The year 2015 has witnessed an extraordinary focus on the menstruation of women in social media. For instance, the photo-sharing website/app – Instagram got itself tangled in a controversy of events when it decided to remove photographs of artist and poet – Rupi Kaur, who had posted images of herself lying on a bed with a period stain. This ‘censorship’ of menstruation photos has resulted in a wider process of encouraging the taboo around the word ‘period’. However, after the artist challenged the removal of the image, it was restored back on the website.
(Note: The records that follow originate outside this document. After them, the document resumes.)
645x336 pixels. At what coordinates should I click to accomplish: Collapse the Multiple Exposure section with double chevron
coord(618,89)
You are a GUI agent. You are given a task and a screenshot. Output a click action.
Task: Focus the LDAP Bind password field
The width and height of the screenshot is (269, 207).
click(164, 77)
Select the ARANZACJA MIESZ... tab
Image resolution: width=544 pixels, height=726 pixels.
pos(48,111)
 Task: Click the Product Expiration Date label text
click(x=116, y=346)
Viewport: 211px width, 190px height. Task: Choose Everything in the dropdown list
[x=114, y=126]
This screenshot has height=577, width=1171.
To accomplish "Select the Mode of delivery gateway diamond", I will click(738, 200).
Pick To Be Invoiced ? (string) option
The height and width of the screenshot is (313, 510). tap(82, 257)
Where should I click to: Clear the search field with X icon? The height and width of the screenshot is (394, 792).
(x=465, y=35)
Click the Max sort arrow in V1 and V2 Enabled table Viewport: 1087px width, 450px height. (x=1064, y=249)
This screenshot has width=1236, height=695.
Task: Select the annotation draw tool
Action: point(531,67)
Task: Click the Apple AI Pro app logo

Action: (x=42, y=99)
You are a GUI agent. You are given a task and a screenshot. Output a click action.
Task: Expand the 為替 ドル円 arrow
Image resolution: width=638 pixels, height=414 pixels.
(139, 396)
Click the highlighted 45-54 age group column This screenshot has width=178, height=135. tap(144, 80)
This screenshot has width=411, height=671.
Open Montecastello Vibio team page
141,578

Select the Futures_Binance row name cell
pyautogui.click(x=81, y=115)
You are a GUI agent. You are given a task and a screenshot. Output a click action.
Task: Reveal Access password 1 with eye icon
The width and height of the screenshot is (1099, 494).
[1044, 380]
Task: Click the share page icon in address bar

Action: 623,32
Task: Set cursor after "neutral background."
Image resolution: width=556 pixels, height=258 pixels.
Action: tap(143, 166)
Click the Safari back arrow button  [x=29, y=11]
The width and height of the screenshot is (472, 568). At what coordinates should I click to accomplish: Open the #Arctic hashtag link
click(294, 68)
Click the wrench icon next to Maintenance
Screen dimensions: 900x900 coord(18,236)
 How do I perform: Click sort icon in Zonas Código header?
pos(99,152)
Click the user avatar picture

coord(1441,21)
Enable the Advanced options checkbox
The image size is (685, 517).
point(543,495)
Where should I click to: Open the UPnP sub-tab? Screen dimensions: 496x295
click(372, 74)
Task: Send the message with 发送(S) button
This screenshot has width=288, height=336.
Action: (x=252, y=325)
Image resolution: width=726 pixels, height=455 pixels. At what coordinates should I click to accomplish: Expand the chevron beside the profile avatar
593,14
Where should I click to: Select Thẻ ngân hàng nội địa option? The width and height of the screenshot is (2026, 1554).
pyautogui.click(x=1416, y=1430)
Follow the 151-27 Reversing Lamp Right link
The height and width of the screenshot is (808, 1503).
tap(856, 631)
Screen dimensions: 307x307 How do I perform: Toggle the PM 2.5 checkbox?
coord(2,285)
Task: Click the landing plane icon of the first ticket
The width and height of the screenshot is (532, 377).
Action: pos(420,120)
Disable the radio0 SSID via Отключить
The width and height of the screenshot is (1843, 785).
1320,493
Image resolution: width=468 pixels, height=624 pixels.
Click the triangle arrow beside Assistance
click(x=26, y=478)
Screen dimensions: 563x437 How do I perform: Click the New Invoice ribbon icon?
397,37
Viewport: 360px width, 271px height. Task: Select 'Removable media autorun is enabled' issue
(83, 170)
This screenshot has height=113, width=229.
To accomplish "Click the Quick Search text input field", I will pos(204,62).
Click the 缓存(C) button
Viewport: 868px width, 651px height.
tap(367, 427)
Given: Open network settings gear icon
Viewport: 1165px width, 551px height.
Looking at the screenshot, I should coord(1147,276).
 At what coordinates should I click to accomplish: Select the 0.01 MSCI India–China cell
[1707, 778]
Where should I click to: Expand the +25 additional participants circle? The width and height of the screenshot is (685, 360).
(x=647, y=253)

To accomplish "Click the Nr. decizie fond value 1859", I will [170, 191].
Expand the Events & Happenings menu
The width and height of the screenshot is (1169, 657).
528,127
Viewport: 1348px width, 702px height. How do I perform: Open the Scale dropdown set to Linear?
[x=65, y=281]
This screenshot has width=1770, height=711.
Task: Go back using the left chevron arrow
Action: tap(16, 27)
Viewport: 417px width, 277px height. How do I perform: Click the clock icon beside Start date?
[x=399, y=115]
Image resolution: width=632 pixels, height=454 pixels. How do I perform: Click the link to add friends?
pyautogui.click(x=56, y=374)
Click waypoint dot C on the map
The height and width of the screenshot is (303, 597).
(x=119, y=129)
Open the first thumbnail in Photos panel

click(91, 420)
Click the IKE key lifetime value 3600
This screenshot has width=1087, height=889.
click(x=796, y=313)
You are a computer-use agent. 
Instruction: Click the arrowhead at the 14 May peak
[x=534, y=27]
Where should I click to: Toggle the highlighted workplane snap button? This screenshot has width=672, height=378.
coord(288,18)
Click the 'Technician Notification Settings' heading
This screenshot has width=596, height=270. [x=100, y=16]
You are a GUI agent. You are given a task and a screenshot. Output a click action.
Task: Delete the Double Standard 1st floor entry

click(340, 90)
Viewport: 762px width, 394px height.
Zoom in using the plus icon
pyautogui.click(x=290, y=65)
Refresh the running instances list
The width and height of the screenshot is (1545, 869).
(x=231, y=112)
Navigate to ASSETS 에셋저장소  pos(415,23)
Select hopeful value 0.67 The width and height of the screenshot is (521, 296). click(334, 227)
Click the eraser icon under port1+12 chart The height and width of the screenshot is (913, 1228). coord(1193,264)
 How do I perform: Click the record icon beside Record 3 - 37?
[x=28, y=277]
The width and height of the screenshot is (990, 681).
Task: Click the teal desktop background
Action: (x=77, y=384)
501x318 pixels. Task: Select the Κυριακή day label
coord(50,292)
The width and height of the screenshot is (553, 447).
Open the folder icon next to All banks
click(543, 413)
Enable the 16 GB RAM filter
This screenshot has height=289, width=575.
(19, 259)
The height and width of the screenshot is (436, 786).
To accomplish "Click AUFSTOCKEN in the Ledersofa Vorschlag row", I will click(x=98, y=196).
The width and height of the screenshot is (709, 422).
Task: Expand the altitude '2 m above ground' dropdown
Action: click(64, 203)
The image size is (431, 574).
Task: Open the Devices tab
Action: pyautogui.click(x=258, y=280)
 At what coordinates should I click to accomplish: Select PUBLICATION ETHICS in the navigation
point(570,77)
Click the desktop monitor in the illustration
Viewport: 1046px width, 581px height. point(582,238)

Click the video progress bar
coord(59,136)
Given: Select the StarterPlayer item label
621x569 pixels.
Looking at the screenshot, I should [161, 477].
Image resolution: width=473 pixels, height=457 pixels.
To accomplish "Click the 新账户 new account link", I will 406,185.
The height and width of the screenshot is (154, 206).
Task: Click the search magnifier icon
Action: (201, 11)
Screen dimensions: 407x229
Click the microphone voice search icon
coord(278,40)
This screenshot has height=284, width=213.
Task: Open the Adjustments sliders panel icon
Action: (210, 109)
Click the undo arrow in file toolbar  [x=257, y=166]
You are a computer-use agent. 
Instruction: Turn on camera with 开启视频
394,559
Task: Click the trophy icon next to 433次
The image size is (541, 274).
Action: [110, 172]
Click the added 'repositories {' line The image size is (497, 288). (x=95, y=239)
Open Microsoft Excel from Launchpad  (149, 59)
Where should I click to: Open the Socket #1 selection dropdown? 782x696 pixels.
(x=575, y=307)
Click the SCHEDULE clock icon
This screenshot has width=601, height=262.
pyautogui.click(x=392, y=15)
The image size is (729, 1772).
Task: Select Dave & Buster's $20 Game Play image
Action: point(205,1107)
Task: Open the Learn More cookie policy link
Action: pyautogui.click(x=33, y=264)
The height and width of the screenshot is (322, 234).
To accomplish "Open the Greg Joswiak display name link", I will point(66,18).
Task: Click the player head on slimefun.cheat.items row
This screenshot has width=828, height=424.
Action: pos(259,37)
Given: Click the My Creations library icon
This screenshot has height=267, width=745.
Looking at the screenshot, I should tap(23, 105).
In this day and age, there is a dire need for people to transform from a more passive to an active audience. Furthermore, there is a need to demystify the aura around menstruation, and recognise the agony which is faced by women from around the globe. Artist Saviya Lopez, who is currently exhibiting her work at the Clark House initiative, a Mumbai based gallery, has targeted this mystification around the politics of menstruation. Her work, which is being displayed as a part of a larger exhibition titled ‘River with a Thousand Holes’, addresses the link between the status of women and the degradation of the environment.
In the image above, one sees that the bloodied words speak out against the discrepancy between what is real and what is being represented in the advertiser’s practice of showcasing blue instead of red on sanitary napkins. As the artist beautifully captures the parallels of dual realities of menstruation, the exhibition has strong political overtones of ecofeminism. Eco feminist epistemology forms a link between ecology and feminism. Furthermore, the approach shows how women and nature have a strong commonality, thus are united through their shared history of oppression by a patriarchal society.
However, the issues surrounding menstruation lead me to question : how should one fight for women’s rights if the category of ‘women’ is not homogenous? Unlike previous ideologies, which for the longest period of time have looked at women as a uniform category, today’s feminist ideologies go beyond homogeneity and move towards heterogeneity. There has been a significant shift in feminist movements, which has paved the way to give enough room to acknowledge each individual’s subjective bodily experiences. Women are certainly different from men, but even more from one another. Thus, an upper caste Brahminical woman will certainly have different notions and perceptions regarding menstruation compared to a lower caste Dalit woman.
As the topic of menstruation seeps into the work of women artists, women have started to be even more vocal about confronting their subordinate status in society. Art, as I feel, is being used as a medium to convey strong ideas that have deliberately been silenced by androcentricity. After looking at a work of art, one tends to converse or write about it in order to share one’s thoughts with a wider audience…..resulting in a large encompassing process of social change, big or small.